## Problem to solve
Take every line in the entries that includes the word "computer" and copy it.

## Records shown
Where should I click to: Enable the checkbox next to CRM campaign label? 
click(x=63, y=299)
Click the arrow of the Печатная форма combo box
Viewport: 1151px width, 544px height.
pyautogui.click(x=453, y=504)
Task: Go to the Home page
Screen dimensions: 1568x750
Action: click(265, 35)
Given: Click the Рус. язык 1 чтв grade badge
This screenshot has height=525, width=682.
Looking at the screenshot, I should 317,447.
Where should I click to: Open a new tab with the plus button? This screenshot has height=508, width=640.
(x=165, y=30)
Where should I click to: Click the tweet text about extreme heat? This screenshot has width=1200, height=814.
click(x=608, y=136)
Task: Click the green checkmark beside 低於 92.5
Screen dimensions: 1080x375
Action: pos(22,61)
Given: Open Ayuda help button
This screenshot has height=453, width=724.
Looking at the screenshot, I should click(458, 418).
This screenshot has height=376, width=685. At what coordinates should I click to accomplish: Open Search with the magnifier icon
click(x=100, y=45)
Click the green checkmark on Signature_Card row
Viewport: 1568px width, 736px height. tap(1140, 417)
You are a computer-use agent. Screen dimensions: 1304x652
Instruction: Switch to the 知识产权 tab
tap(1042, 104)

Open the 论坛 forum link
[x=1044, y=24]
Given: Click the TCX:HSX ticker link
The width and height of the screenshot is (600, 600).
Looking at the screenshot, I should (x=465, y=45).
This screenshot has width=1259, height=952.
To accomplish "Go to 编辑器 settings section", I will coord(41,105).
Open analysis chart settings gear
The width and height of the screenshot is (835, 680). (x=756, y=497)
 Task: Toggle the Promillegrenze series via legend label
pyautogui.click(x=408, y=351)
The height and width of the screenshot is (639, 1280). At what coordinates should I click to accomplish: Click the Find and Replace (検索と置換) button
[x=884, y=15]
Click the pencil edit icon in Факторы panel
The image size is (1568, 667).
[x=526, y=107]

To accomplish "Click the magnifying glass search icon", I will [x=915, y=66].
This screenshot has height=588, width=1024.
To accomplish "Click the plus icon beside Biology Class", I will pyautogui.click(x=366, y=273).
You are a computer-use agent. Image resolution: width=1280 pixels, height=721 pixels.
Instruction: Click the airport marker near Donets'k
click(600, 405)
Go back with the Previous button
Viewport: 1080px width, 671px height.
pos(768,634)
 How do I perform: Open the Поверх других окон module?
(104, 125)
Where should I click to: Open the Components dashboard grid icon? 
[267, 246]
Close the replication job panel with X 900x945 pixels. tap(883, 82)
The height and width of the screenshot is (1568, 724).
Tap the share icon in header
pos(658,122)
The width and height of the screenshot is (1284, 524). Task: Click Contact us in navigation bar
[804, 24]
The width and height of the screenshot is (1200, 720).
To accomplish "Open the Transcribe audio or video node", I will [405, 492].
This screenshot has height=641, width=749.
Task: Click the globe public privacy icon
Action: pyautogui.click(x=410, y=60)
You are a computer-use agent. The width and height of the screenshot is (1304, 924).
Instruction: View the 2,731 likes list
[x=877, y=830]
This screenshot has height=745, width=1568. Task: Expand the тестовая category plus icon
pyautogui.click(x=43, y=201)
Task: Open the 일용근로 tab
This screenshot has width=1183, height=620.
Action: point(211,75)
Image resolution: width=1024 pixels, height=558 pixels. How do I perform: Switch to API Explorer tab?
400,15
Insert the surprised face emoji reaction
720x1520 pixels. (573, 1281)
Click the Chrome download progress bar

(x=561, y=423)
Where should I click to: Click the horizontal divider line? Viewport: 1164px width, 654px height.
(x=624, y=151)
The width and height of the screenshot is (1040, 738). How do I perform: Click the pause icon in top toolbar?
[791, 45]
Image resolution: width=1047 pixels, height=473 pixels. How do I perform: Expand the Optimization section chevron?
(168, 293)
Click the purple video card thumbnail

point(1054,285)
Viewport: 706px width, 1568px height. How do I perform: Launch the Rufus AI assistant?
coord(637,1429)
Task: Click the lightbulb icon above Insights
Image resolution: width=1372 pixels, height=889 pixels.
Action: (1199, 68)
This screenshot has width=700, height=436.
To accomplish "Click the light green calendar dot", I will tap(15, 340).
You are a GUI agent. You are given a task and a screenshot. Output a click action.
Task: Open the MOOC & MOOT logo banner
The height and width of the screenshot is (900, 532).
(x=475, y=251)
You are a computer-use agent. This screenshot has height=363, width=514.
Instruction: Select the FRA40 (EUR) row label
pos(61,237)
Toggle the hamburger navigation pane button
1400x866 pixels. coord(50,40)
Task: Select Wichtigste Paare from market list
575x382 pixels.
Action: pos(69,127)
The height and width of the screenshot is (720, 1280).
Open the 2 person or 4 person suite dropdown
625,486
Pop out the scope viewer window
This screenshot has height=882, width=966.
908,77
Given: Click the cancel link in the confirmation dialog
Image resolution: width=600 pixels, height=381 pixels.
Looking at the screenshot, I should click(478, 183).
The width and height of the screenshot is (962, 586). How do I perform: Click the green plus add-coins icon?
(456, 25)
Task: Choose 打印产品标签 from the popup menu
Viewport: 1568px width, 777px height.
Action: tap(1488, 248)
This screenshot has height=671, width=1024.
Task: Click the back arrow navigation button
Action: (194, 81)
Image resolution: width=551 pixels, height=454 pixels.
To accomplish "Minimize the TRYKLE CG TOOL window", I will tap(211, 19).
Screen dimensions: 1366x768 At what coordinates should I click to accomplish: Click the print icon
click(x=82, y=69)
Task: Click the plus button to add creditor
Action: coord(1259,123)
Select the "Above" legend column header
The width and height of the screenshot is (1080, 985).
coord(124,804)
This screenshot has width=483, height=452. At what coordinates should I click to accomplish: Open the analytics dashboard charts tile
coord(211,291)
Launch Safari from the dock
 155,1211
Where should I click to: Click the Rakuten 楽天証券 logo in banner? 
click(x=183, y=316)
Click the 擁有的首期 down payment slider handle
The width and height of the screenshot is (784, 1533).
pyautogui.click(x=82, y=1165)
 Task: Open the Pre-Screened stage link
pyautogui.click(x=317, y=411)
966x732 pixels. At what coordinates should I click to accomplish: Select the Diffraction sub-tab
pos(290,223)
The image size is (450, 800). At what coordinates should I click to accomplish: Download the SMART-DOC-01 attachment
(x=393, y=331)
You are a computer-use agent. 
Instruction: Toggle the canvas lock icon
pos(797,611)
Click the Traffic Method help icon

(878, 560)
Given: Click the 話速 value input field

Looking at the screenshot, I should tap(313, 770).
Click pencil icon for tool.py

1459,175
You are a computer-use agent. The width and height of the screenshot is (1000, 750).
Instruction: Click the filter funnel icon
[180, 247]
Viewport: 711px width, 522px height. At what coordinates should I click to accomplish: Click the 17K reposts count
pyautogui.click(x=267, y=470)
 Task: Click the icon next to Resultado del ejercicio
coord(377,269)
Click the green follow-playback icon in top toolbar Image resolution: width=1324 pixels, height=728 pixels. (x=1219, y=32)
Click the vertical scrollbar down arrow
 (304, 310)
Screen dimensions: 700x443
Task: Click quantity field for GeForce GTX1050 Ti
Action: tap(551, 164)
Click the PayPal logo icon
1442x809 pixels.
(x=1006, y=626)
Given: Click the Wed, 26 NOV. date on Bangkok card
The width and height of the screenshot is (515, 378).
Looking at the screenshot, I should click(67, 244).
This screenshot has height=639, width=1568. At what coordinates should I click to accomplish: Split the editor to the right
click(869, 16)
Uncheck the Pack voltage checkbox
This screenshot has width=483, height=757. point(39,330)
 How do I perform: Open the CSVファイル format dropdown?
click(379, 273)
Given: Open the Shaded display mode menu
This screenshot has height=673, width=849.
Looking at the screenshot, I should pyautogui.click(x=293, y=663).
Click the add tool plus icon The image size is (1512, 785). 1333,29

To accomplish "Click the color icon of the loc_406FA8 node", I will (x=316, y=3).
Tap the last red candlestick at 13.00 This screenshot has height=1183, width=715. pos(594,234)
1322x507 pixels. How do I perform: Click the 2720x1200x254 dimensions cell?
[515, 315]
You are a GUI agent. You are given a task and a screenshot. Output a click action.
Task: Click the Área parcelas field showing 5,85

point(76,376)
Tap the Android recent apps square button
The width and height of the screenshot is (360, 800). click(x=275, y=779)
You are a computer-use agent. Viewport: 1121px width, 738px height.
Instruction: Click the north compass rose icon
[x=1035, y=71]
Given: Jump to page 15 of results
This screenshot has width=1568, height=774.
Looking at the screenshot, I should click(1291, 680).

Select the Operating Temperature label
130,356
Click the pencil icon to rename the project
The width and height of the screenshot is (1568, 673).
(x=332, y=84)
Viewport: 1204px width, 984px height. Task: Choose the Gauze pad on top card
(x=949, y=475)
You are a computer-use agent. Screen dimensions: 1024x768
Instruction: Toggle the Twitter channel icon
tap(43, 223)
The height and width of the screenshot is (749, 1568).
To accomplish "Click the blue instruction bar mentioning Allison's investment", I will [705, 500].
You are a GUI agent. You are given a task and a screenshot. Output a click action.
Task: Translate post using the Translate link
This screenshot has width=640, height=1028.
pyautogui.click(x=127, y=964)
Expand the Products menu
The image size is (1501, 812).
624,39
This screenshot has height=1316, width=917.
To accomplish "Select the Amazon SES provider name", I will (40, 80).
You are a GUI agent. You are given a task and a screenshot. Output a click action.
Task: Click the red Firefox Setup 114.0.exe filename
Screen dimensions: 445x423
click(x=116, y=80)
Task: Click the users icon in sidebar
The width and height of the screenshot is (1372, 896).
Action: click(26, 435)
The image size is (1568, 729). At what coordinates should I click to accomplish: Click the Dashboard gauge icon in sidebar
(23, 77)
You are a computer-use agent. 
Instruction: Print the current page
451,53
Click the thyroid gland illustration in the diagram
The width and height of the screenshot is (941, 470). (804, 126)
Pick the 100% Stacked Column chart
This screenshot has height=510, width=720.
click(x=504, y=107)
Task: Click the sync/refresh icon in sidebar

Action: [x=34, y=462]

## Solved exercise
You are a computer-use agent. Screen dimensions: 1304x652
You are a computer-use agent. Image resolution: width=1280 pixels, height=721 pixels.
You are a computer-use agent. The width and height of the screenshot is (1304, 924).
You are a computer-use agent. This screenshot has height=363, width=514.
You are a computer-use agent. 
You are a computer-use agent. The width and height of the screenshot is (1000, 750).
You are a computer-use agent. Viewport: 1121px width, 738px height.
You are a computer-use agent. Screen dimensions: 1024x768
You are a computer-use agent. 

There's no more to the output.